L’Empereur entre dans Moscou déserte à quatorze heures, soixante ans plus tôt ce même jour, l’Angleterre bascule soudain dans le calendrier grégorien — le 2 septembre devient 14 à minuit, onze jours avalés d’un seul trait, le temps bondit et emporte tout —, et puis, même jour, naît Amy Winehouse, presque aussitôt (vingt-sept ans plus tard) avalée aussi ; Haroun al-Rashid devient calife de Bagdad, la ville crie son nom, Charlemagne croit l’entendre, mais non, ce n’était qu’un enfant qui jouait, j’entends moi aussi son cri qui me parvient de la fenêtre — le quatorze septembre porte les autres, comme chaque jour de chaque vie, le temps qui fait semblant d’organiser le chaos pour mieux nous confondre et nous abolir.
Et puis, voilà qu’après l’automne d’hier, le grand ciel d’été — septembre flotte dans l’incertain.
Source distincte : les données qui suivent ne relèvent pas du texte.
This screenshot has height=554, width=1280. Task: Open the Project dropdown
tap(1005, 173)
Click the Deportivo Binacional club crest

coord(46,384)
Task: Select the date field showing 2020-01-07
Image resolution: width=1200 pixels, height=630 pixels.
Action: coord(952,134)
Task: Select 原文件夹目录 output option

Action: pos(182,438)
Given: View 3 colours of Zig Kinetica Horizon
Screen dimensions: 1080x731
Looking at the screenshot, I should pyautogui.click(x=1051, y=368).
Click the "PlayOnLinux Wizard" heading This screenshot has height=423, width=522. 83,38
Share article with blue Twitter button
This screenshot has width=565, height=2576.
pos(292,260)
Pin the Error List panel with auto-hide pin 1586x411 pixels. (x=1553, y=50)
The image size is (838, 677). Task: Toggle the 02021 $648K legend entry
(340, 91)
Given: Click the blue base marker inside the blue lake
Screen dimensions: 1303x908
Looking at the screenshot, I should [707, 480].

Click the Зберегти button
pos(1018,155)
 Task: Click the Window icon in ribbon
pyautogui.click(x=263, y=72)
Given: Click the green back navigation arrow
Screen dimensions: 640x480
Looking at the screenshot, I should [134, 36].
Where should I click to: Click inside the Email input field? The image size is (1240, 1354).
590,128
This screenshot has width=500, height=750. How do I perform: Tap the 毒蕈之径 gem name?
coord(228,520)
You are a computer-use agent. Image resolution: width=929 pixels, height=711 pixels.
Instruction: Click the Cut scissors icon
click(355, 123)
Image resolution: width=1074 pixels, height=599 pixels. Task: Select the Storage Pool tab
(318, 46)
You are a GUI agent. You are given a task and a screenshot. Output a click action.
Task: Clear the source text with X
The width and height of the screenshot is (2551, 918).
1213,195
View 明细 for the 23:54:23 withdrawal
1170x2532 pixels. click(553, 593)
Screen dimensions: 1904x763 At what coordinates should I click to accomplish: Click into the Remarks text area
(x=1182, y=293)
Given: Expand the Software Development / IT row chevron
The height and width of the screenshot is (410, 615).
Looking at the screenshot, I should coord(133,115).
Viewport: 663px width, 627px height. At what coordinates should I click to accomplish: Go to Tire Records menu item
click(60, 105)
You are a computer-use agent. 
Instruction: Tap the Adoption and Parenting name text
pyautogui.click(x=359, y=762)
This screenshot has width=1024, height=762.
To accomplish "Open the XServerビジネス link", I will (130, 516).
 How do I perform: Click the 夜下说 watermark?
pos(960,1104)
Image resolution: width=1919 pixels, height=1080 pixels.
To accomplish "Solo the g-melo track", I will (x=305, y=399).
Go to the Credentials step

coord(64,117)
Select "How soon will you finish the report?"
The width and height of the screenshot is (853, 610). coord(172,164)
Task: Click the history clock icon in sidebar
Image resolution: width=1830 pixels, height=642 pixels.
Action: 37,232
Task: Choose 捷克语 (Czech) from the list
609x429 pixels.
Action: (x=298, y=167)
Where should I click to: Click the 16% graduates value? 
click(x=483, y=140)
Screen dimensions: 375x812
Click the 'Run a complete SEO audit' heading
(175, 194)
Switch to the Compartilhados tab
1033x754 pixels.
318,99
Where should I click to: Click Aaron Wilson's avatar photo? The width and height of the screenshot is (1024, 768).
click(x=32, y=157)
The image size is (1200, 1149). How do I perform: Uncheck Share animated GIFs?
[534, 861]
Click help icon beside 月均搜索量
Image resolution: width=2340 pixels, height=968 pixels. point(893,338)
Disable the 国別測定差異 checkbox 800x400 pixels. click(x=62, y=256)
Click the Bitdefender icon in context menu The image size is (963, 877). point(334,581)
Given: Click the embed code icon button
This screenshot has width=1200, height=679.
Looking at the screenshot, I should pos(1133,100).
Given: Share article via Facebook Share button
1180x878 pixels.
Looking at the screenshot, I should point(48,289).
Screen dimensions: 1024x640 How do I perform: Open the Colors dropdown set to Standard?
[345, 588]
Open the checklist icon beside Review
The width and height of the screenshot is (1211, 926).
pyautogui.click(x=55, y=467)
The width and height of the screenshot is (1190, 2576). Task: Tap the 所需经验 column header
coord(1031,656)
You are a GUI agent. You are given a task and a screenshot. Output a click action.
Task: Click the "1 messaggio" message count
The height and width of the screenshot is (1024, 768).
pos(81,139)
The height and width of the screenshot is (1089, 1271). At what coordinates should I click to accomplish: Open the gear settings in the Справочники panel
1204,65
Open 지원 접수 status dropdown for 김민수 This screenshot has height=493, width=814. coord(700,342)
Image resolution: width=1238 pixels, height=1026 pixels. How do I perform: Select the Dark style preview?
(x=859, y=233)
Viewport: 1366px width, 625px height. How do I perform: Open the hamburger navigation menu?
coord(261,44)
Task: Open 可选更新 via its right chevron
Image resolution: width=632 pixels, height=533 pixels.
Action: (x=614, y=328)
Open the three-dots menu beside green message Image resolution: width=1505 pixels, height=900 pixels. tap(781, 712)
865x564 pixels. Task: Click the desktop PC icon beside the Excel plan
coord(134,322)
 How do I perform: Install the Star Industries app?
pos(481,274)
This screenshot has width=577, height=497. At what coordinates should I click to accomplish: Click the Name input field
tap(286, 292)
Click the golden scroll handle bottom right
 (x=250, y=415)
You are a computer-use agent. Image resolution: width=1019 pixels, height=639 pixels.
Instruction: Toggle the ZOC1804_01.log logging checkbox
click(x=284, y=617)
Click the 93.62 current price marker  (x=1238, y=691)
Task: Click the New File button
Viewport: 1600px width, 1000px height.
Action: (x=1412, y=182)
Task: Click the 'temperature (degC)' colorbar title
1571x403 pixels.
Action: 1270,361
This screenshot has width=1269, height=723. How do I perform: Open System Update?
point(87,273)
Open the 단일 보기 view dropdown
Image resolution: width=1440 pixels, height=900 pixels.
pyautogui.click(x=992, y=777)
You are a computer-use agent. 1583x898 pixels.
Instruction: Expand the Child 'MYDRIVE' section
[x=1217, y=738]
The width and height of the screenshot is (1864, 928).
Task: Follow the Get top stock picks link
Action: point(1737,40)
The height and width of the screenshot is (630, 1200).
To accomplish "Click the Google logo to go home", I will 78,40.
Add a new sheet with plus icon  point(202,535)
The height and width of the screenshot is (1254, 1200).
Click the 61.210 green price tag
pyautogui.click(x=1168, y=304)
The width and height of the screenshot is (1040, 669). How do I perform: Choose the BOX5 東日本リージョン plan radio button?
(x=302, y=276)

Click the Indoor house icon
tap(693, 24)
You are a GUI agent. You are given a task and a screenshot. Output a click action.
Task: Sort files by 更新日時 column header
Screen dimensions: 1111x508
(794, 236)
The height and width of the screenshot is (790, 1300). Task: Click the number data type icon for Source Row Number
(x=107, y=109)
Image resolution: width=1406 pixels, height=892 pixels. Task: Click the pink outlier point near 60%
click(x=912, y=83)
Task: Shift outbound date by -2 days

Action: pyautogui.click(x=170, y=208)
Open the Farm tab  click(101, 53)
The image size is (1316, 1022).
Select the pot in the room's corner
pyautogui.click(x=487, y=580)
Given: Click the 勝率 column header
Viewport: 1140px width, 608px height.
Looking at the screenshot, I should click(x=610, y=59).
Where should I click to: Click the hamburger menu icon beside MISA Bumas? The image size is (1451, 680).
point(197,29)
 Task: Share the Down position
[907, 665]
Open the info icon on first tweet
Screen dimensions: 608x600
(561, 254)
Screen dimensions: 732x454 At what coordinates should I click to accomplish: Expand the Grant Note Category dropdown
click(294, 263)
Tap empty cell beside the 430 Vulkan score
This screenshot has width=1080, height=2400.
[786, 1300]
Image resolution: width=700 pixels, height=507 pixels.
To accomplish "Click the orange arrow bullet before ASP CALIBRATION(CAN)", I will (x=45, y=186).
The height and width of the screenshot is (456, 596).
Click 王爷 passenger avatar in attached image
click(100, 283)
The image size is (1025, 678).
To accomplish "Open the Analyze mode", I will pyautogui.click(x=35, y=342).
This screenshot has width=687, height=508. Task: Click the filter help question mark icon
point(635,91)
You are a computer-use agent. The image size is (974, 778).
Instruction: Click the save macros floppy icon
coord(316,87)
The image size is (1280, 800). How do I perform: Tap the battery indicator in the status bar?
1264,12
Dans cette suspension, les temps s’arrachent de leur solitude, viennent se heurter comme l’orage la montagne, où le fracas vient après la lueur. L’urgence monte depuis le sentiment océanique de la saison, cette vastitude de septembre qui hésite entre les eaux. Le monde est bien sûr atroce — dispose-t-on d’autres mots ? — mais dans cette indécision de l’air, quelque chose. Les saisons qui perdent pied, l’Histoire qui ne reconnaît plus ses dates, et septembre qui oublie son nom entre douceur et brise d’automne. Dans cette ignorance, peut-être.
D’autres quatorze septembre complotent dans le brouillard devant nous : et serai-je là pour les voir ? Un quatorze septembre qui ne portera pas ce nom dans une civilisation autre, sous d’autres cieux comptés autrement.